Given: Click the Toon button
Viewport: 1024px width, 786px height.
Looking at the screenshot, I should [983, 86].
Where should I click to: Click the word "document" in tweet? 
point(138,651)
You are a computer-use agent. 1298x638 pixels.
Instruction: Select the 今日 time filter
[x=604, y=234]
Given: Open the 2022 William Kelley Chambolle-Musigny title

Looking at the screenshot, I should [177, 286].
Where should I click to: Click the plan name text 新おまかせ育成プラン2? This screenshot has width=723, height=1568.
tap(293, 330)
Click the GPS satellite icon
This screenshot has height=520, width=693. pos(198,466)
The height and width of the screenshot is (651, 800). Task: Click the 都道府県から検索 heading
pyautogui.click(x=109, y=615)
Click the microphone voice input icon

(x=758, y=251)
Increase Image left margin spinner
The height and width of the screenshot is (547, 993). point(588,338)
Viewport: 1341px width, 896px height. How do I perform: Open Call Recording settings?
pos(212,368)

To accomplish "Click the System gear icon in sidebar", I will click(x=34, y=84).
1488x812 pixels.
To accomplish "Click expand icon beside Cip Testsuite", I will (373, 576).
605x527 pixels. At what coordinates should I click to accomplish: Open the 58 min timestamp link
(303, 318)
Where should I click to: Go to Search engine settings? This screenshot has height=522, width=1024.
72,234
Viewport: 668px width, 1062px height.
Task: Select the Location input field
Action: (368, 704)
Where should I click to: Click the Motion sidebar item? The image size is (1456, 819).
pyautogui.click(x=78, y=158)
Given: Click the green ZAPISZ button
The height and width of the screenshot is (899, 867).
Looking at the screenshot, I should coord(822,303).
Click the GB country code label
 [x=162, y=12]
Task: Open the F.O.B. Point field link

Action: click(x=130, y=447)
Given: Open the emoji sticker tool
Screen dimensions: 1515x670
+ + + + +
Retype all of the items above word for word, with every line in its original order.

Given: Click the Toon button
Viewport: 1024px width, 786px height.
Looking at the screenshot, I should [983, 86].
Where should I click to: Click the word "document" in tweet? 
point(138,651)
You are a computer-use agent. 1298x638 pixels.
Instruction: Select the 今日 time filter
[x=604, y=234]
Given: Open the 2022 William Kelley Chambolle-Musigny title

Looking at the screenshot, I should [177, 286].
Where should I click to: Click the plan name text 新おまかせ育成プラン2? This screenshot has width=723, height=1568.
tap(293, 330)
Click the GPS satellite icon
This screenshot has height=520, width=693. pos(198,466)
The height and width of the screenshot is (651, 800). Task: Click the 都道府県から検索 heading
pyautogui.click(x=109, y=615)
Click the microphone voice input icon

(x=758, y=251)
Increase Image left margin spinner
The height and width of the screenshot is (547, 993). point(588,338)
Viewport: 1341px width, 896px height. How do I perform: Open Call Recording settings?
pos(212,368)

To accomplish "Click the System gear icon in sidebar", I will click(x=34, y=84).
1488x812 pixels.
To accomplish "Click expand icon beside Cip Testsuite", I will (373, 576).
605x527 pixels. At what coordinates should I click to accomplish: Open the 58 min timestamp link
(303, 318)
Where should I click to: Go to Search engine settings? This screenshot has height=522, width=1024.
72,234
Viewport: 668px width, 1062px height.
Task: Select the Location input field
Action: (368, 704)
Where should I click to: Click the Motion sidebar item? The image size is (1456, 819).
pyautogui.click(x=78, y=158)
Given: Click the green ZAPISZ button
The height and width of the screenshot is (899, 867).
Looking at the screenshot, I should coord(822,303).
Click the GB country code label
 [x=162, y=12]
Task: Open the F.O.B. Point field link

Action: click(x=130, y=447)
Given: Open the emoji sticker tool
Screen dimensions: 1515x670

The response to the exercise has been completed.